This project explores gender and class in the early history of photography in Scotland. In the late eighteenth and early nineteenth centuries, women’s experimental practice was at the centre of the scientific breakthroughs that would later become known as photography, yet they sit, still, in its margins. Foregrounding the contributions of these women, this practice-based research moves across photography, writing and creative archival research processes in order to work cross-historically: returning to this period in time in order to recover and repair a marginalised history. Its historical subjects include: those denied access to formal education and scientific societies who foresaw and reflected on their silencing; those who campaigned for access to instruments of science; those who laboured in and around the production process of early photography, including unnamed assistants; those illiterate, working class women who were the subject of early Scottish photography, too. What happens to the history, discourse and practice of photography when we start to identify these women, speaking of, to – ultimately for – their work?

Working with archival holdings in public collections of photography and civic history in both Scotland and England, with the sites of Old Observatory House and what has become known as the ‘world’s first photographic studio’, Rock House, on Edinburgh’s Calton Hill, Newington on the Green, a site of protofeminism, and Newhaven on Scotland’s North Sea, this project seeks to retrieve and re-enact the labours of women’s photographic production. It reappraises the ‘invention’ of photography in 1839 by engaging with the undervalued work of women who were publishing their chemical and optical experiments in advance and alongside this date. Following Lütticken’s theorisation of re-enactment as activating ‘a potential waiting’ (2005), the project re-enacts the published technical workings of women’s scientific experiments, returning to their sites of working in order to experience again, at a distance of over 200 years, their still-thrilling pre-photographic moments of discovery. Using a cabinet of crystals belonging to a lineage of protophotographic thinkers, it works with Grant’s notion of an ‘embodied engagement with history’ (Grant 2022) to rethink the role of women in early photography.

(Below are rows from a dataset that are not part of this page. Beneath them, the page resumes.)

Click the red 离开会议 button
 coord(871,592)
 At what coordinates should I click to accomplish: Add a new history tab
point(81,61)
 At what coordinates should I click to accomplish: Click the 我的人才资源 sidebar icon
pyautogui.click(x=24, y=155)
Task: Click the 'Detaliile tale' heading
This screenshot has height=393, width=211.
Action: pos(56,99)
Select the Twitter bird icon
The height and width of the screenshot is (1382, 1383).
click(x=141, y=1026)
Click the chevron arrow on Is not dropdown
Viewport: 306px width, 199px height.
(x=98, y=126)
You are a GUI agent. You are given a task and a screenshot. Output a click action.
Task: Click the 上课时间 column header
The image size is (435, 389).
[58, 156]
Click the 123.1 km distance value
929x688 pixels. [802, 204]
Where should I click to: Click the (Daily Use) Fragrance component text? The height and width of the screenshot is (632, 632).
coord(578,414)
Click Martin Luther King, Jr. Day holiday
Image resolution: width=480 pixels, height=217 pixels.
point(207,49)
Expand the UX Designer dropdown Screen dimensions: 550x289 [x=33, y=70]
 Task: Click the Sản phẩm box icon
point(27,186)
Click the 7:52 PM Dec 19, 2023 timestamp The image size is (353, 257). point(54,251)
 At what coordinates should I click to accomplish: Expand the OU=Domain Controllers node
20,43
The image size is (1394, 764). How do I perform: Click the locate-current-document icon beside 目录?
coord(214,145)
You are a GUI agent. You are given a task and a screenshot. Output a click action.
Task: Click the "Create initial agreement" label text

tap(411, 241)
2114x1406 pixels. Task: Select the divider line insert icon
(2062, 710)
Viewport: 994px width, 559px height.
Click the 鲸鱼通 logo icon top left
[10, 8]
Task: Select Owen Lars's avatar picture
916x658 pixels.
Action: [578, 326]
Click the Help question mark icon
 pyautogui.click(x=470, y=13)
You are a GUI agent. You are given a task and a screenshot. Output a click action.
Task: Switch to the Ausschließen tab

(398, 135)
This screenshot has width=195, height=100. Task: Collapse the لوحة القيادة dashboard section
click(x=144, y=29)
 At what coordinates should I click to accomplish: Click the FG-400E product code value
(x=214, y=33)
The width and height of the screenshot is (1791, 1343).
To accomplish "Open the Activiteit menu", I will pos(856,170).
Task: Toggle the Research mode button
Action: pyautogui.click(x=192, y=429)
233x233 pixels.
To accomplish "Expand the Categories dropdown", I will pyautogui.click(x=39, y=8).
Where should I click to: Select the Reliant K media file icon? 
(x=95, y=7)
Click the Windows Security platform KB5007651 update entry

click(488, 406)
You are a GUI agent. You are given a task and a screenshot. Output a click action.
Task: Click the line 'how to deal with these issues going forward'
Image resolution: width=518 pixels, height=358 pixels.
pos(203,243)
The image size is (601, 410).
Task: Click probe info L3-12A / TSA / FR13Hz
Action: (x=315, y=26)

In this art practice, reparative actions are used to make the invisible labour of these women’s production visible. In this creative retrieval, a physical encounter emerges. So too does a methodology that can perhaps offer us an understanding of the perception and experience of photography. By working with touch – through the re-creation of photographic processes – the limits of the archive are breached. A method of re-touching is established that not only creates new artworks but also generates new forms of embodied knowledge in the archive, where the hapticity of sources becomes felt and understood, and a conversation can be enacted between past and present. The object of study is re-touched through practice. What ‘meanings’, ‘presences’ or ‘agencies’ are held in these conceptual traces? This project asks weather this creation and encounter with the materiality of the photographic artwork can help us to understand the agency of women and their invisible labour in the invention of photography. Relatedly, how do we measure, mark and represent that invisible labour in visual and physical terms? Through retrieval and re-enactment, non-verbal, non-visible and non-dominant narratives are reactivated. Ultimately, the practice theorised here attempts to create a space for the photographic thinking and photographic viewing facilitated by women in so many different ways to ‘speak back’, telling us of the labour contained in their material forms, of the lives they provide windows onto. Working with Azoulay’s call for ‘potential histories’ (Azoulay 2019), this is about reinhabiting and reimagining the feminist past to recover significant and marginalised histories of early photography in Scotland.

Gallery

More about Caroline

Caroline Douglas is an artist working with photography and moving image. Her PhD by Project looks at the gendering of photography since its invention. Driven by the archival, haptic and optic, she focuses on the role of women in early Scottish photography and proto-photgraphy. This work incorporates a range of photographic collections and archives, including; the Victoria & Albert Museum, the Scottish National Portrait Gallery, the University of Glasgow, and the University of St Andrews.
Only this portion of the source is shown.